Extrait fourni:
--------------------------------------------------
Son passe-temps est devenu une compétence, et il a montré un talent pour tirer les boules rondes dans les poches. Cela l'a aidé à résoudre ses problèmes financiers, car il a commencé à parier sur ses parties et à gagner. Aujourd'hui, il gagne environ 300 dollars dans un bon mois.
Il n'est pas le seul. Selon une enquête sur le travail réalisée en octobre par l'agence statistique du pays, la plupart des Zimbabwéens gagnent leur vie grâce à des activités informelles, comme la vente de tomates sur des stands en bord de route ou le billard. Près de la moitié des jeunes âgés de 15 à 34 ans sont au chômage et ne suivent pas d'études ou de formation.
--------------------------------------------------
Matériel source:

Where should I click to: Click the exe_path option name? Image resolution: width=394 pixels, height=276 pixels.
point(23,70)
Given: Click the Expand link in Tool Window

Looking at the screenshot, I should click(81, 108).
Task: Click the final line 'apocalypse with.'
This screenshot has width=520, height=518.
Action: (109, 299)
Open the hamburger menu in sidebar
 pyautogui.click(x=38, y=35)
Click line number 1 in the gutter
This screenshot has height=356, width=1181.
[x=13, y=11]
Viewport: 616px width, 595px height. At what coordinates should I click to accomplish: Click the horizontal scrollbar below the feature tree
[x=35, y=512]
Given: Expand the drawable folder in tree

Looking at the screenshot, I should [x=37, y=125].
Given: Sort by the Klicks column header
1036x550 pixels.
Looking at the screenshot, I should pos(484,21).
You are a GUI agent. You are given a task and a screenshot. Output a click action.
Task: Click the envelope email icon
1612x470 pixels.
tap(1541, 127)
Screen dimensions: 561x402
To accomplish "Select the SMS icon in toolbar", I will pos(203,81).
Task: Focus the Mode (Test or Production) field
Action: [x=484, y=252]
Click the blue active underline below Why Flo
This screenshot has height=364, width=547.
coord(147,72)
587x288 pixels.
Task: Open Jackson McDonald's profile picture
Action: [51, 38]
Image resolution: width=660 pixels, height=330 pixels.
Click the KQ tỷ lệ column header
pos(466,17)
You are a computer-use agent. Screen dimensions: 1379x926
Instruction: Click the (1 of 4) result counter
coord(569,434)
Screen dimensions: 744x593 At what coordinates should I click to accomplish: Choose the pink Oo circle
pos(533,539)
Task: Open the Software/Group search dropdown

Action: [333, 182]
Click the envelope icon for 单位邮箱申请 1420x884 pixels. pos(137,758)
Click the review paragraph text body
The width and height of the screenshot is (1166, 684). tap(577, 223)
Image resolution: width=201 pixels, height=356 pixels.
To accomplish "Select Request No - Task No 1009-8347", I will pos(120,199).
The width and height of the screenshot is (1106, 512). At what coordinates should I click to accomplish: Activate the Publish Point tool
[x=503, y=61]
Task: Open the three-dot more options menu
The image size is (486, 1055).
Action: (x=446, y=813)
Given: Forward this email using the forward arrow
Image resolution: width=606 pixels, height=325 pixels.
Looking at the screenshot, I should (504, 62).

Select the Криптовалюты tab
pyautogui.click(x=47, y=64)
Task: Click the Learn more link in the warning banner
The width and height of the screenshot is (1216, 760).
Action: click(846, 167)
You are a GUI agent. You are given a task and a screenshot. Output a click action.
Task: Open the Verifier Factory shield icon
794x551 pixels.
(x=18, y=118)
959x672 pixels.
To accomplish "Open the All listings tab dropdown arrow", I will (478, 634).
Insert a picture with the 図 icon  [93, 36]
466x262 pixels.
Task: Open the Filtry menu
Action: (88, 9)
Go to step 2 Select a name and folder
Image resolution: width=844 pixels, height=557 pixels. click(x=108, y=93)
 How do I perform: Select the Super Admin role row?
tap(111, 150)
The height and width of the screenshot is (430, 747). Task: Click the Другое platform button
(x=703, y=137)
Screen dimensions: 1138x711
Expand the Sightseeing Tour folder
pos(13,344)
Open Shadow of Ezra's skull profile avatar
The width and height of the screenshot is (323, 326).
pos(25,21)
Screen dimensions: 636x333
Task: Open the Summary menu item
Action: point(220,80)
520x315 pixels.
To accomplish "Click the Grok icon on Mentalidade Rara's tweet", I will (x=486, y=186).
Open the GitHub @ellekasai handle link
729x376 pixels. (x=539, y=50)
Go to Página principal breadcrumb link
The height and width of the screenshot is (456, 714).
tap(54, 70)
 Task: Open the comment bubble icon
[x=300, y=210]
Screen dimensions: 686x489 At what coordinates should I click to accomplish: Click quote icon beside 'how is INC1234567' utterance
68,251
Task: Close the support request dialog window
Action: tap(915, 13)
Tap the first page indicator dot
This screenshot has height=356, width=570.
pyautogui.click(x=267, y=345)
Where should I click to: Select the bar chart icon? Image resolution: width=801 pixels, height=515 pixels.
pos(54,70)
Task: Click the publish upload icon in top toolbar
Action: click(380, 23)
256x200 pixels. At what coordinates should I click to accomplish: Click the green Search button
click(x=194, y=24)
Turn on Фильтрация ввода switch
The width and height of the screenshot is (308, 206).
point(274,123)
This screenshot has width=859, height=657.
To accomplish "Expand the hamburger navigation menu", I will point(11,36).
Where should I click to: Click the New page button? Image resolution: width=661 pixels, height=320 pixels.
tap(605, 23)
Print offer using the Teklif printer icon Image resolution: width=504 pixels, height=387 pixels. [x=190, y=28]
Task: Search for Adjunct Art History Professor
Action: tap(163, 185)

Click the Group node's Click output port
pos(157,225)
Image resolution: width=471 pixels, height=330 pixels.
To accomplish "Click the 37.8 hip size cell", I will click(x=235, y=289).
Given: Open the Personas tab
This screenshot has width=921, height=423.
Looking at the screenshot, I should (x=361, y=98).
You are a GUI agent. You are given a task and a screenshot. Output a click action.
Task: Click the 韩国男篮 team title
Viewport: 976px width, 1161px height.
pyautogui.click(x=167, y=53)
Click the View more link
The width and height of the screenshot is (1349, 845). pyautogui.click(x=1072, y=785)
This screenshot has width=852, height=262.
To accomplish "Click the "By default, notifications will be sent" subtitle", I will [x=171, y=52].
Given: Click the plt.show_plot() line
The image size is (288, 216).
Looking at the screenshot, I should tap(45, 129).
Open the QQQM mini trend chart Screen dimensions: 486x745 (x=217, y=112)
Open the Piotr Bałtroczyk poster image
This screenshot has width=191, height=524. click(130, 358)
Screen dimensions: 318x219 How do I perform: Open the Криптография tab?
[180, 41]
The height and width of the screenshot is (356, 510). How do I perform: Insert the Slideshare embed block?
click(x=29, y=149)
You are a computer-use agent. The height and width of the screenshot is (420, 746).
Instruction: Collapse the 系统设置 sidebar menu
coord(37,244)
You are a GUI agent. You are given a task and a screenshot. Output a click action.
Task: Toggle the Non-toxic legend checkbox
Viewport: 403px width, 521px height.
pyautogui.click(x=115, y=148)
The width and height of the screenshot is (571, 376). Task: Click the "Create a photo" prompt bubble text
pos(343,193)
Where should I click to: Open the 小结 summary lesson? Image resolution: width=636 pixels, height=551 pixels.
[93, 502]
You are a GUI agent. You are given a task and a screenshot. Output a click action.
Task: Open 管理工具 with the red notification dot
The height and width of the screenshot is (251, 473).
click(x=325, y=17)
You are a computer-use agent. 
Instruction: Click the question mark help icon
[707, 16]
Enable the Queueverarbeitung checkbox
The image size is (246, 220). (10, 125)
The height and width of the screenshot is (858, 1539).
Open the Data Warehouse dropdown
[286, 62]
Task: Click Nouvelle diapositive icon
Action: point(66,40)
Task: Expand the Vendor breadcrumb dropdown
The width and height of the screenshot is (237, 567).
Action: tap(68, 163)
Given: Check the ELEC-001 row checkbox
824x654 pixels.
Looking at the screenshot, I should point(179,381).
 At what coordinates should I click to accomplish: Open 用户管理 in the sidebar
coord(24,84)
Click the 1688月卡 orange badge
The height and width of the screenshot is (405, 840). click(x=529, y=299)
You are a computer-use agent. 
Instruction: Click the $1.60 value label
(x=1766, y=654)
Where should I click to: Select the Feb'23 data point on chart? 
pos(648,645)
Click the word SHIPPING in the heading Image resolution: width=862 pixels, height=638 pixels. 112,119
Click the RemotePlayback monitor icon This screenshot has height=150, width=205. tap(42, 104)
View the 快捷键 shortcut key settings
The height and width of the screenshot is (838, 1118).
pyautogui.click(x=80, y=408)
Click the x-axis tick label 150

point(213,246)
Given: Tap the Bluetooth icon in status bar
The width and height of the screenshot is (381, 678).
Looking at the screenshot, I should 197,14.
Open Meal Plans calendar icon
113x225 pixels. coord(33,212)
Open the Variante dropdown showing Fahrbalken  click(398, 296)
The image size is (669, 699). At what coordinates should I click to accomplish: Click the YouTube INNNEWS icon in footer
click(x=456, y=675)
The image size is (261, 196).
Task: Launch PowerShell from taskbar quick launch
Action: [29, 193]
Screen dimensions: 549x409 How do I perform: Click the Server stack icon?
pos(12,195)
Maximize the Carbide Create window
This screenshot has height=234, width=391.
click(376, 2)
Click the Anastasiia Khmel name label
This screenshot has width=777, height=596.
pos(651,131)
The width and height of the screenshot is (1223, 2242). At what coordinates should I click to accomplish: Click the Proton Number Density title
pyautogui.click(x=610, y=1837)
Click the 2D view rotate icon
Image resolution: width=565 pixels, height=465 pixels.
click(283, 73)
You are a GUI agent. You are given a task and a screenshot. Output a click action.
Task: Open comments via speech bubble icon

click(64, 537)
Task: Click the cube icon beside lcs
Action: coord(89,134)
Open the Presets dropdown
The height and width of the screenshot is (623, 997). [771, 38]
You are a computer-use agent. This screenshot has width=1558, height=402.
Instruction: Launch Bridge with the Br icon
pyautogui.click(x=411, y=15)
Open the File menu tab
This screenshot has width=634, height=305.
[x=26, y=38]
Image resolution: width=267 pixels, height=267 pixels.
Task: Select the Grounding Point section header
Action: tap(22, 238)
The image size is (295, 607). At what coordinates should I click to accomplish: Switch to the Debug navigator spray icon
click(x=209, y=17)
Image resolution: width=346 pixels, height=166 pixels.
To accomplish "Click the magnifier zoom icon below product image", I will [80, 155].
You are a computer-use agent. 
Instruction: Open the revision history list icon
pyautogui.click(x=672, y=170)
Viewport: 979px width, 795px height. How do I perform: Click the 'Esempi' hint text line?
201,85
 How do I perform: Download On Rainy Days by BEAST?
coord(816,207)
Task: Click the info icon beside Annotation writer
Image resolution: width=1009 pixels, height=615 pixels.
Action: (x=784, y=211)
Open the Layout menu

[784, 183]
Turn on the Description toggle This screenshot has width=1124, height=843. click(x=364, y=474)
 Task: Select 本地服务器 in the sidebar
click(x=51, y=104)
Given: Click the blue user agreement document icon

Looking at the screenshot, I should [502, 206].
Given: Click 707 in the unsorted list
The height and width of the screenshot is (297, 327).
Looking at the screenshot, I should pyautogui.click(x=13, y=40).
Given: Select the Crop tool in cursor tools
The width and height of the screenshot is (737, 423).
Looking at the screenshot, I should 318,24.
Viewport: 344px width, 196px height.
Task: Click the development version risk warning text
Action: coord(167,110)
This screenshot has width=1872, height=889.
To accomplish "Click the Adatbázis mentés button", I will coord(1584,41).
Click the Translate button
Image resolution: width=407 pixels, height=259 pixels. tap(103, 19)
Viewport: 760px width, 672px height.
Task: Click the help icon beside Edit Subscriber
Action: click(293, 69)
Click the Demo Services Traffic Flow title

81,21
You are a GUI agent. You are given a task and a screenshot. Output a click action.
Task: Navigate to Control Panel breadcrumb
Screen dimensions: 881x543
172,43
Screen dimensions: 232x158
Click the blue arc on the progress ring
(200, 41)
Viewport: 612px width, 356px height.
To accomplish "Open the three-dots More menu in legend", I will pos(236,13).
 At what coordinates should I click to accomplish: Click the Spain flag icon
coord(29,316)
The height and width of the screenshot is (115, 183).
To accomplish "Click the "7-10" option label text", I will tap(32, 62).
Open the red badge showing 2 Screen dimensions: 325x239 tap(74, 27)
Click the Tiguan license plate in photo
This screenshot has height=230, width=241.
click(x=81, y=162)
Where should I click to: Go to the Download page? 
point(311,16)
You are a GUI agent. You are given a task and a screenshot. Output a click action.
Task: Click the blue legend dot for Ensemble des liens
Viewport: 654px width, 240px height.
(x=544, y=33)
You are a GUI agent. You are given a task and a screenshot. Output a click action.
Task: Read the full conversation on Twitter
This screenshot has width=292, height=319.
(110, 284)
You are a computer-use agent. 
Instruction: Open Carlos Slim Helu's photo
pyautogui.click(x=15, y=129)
--------------------------------------------------
Objet de la tâche: Recopiez fidèlement le passage du texte sur le billard au Zimbabwe qui va de « Son passe-temps est » à « ou de formation. », ces deux bornes comprises.

Réponse rédigée:
Son passe-temps est devenu une compétence, et il a montré un talent pour tirer les boules rondes dans les poches. Cela l'a aidé à résoudre ses problèmes financiers, car il a commencé à parier sur ses parties et à gagner. Aujourd'hui, il gagne environ 300 dollars dans un bon mois.
Il n'est pas le seul. Selon une enquête sur le travail réalisée en octobre par l'agence statistique du pays, la plupart des Zimbabwéens gagnent leur vie grâce à des activités informelles, comme la vente de tomates sur des stands en bord de route ou le billard. Près de la moitié des jeunes âgés de 15 à 34 ans sont au chômage et ne suivent pas d'études ou de formation.